I do see the benefits of an encoder, and I have some sitting around that I've intended to use on projects but just haven't ever gotten around to it. I may do a second version of this project that uses an encoder instead.

I would also have liked to add an LCD for frequency and on time readout like you have, but I built this stobe project using a custom general purpose PCB that was only laid out for an 8 pin PIC processor.
I built my controller using a PIC-MT-USB (http://www.olimex.com/dev/pic-mt-usb.html) made by Olimex with a PIC18F874 . I selected it for the number of IO pins available and the LCD display. I never used the USB port.

All I added was a 15V 5A power supply, a 5V regulator to power the board from the 15V supply, power FET switch to switch current pulses into the LED, and the encoder. The 5A supply charged a capacitor that rapidly discharged through the LED to get 15A pulses.

One nice thing about encoders is there is no mechanical stop- you can just keep spinning and spinning the thing eliminating the need for range switching. You can make the increment/decrement function speed-sensitive so that you get fine control for slow rotation and quick jumps for fast rotation.

————

- _What you need to do_:
Write the next few sentences of the discussion of the LED strobe controller and its encoder, picking up after its final sentence.

- _Dataset excerpt_:

————

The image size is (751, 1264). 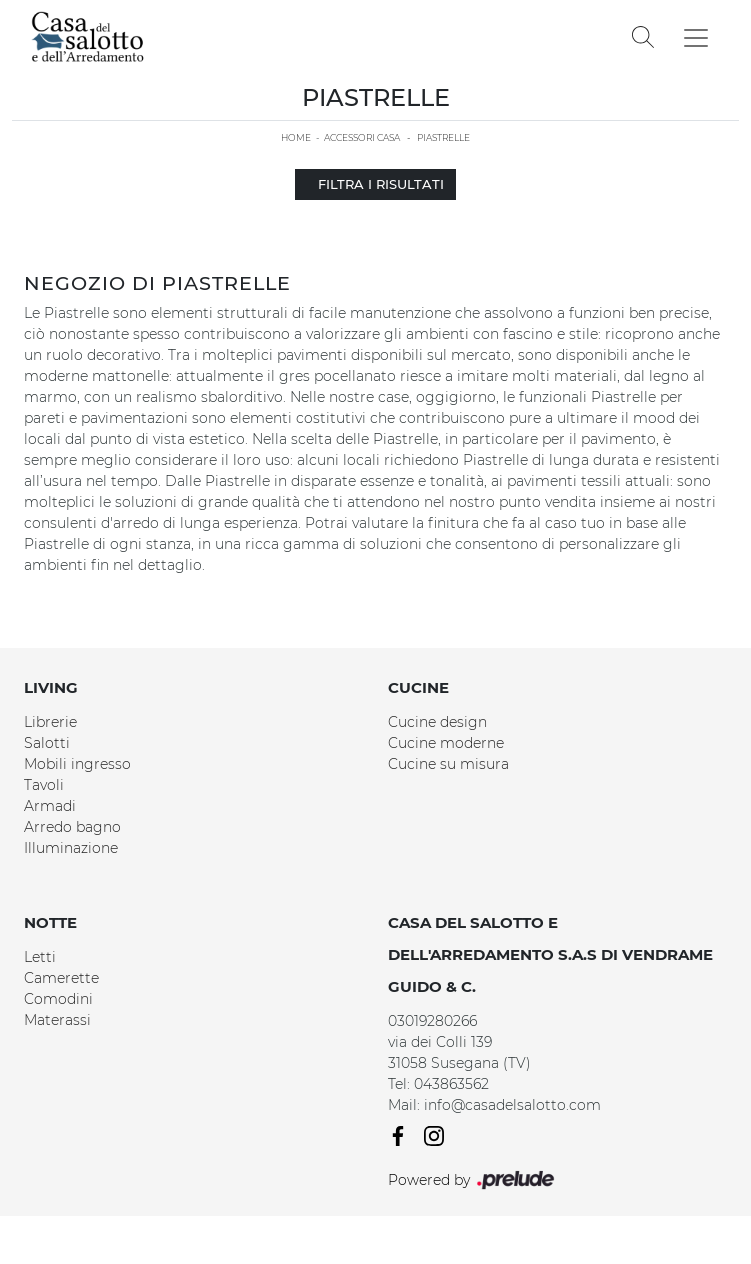 I want to click on Piastrelle, so click(x=443, y=137).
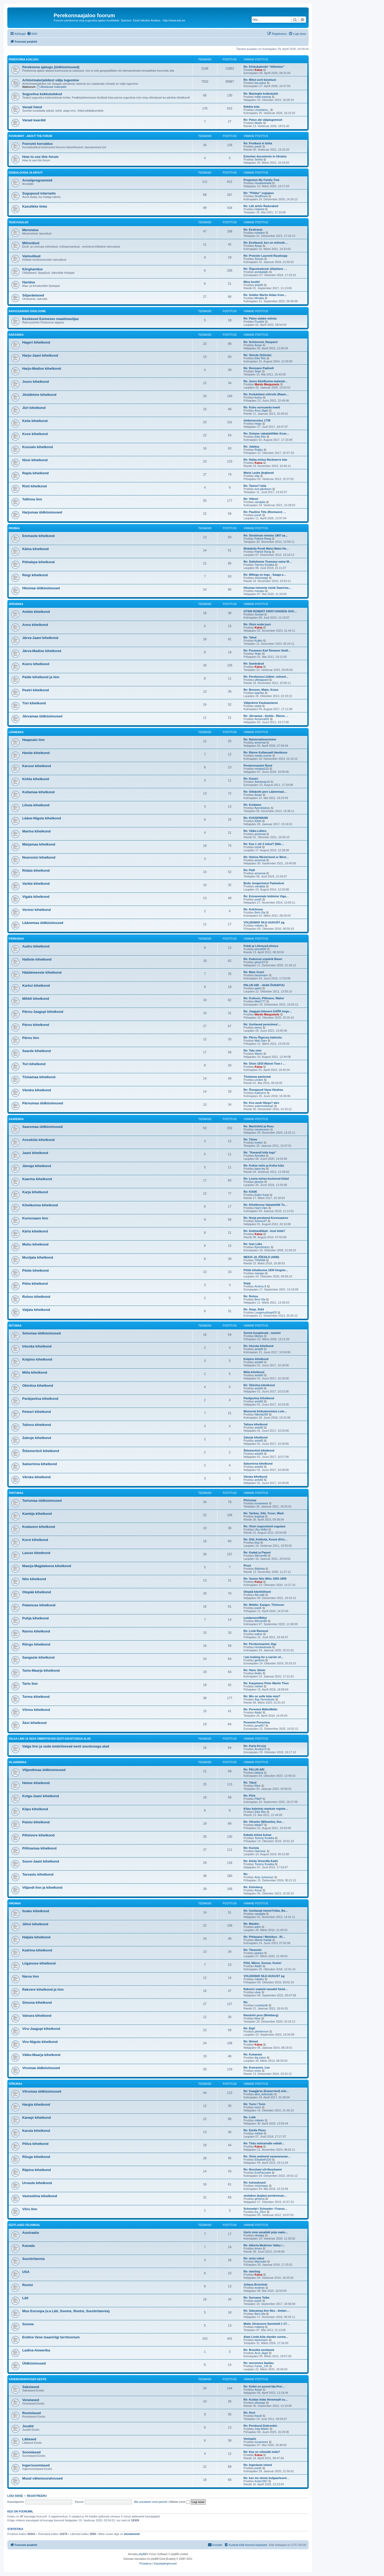 This screenshot has width=384, height=2576. Describe the element at coordinates (266, 896) in the screenshot. I see `Re: Esivanemate leidmine Viga…` at that location.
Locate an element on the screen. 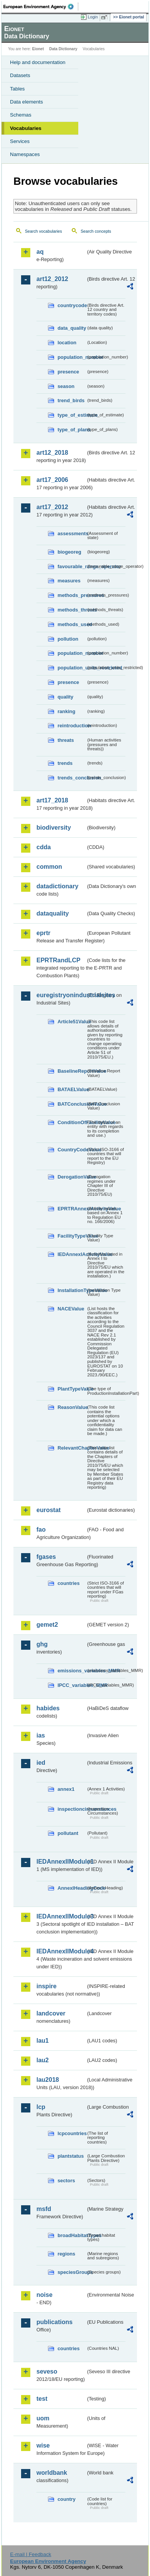 The image size is (150, 2576). EEA is located at coordinates (40, 6).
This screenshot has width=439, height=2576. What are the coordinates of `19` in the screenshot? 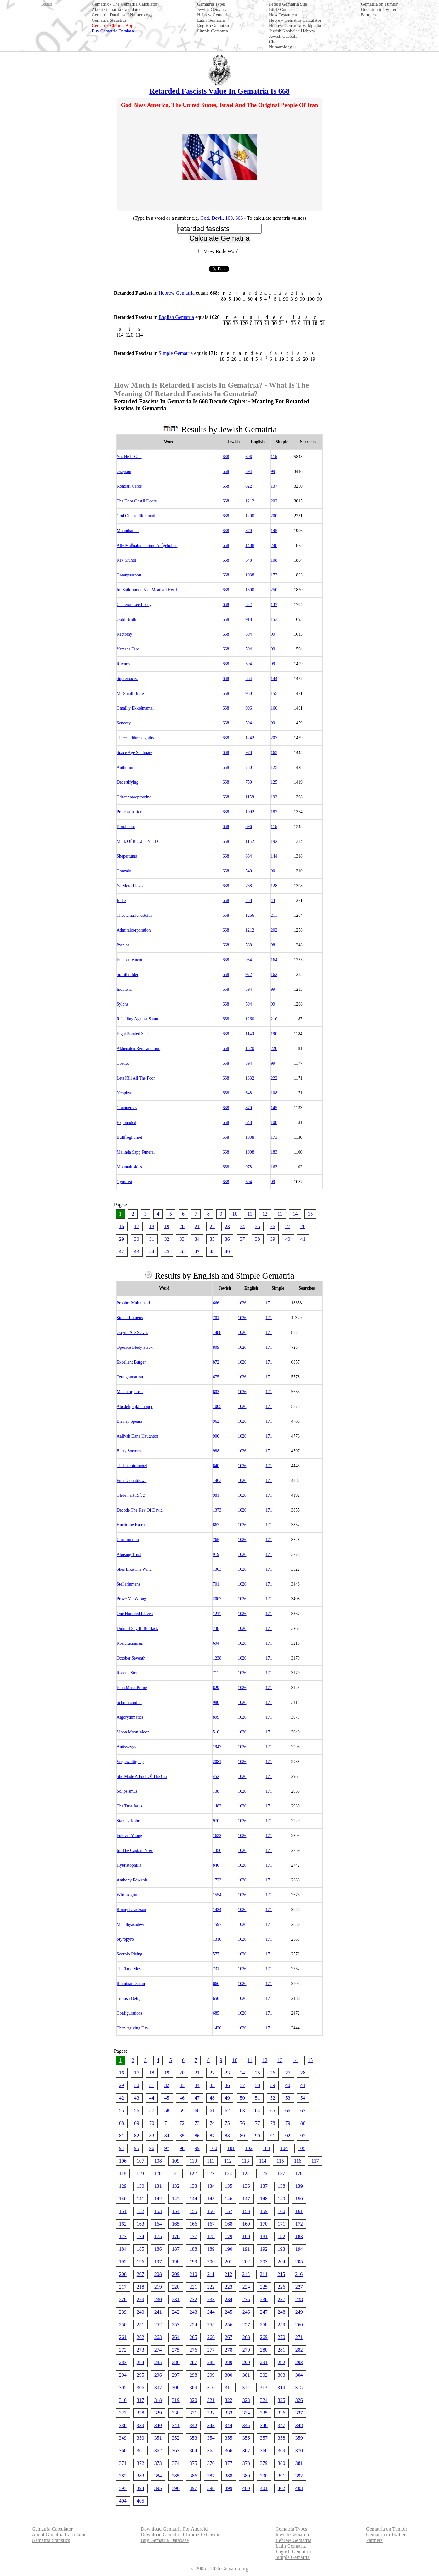 It's located at (166, 1226).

————

- _Written answer_:
X-mind3 years ago
This is the ultimate DIY slow-motion capture equipment :)
jabbawokie3 years ago
Nice iv been wanting to make 1 of these for ages but alot of the circuit diagrams i could find wer rather complex i dont know why i never thought about using a microcontroller!! good stuff mate :)
There are other 556 versions that blink so rapidly that it is hard to see.
Eurober3 years ago

A well-done project. For people that do not want to use a microprocessor-based solution, the 555 timer could be implemented to perform the main function. In spite of the lower accuracy (could be improved by careful calibration) the circuit would be simpler and easy to put together.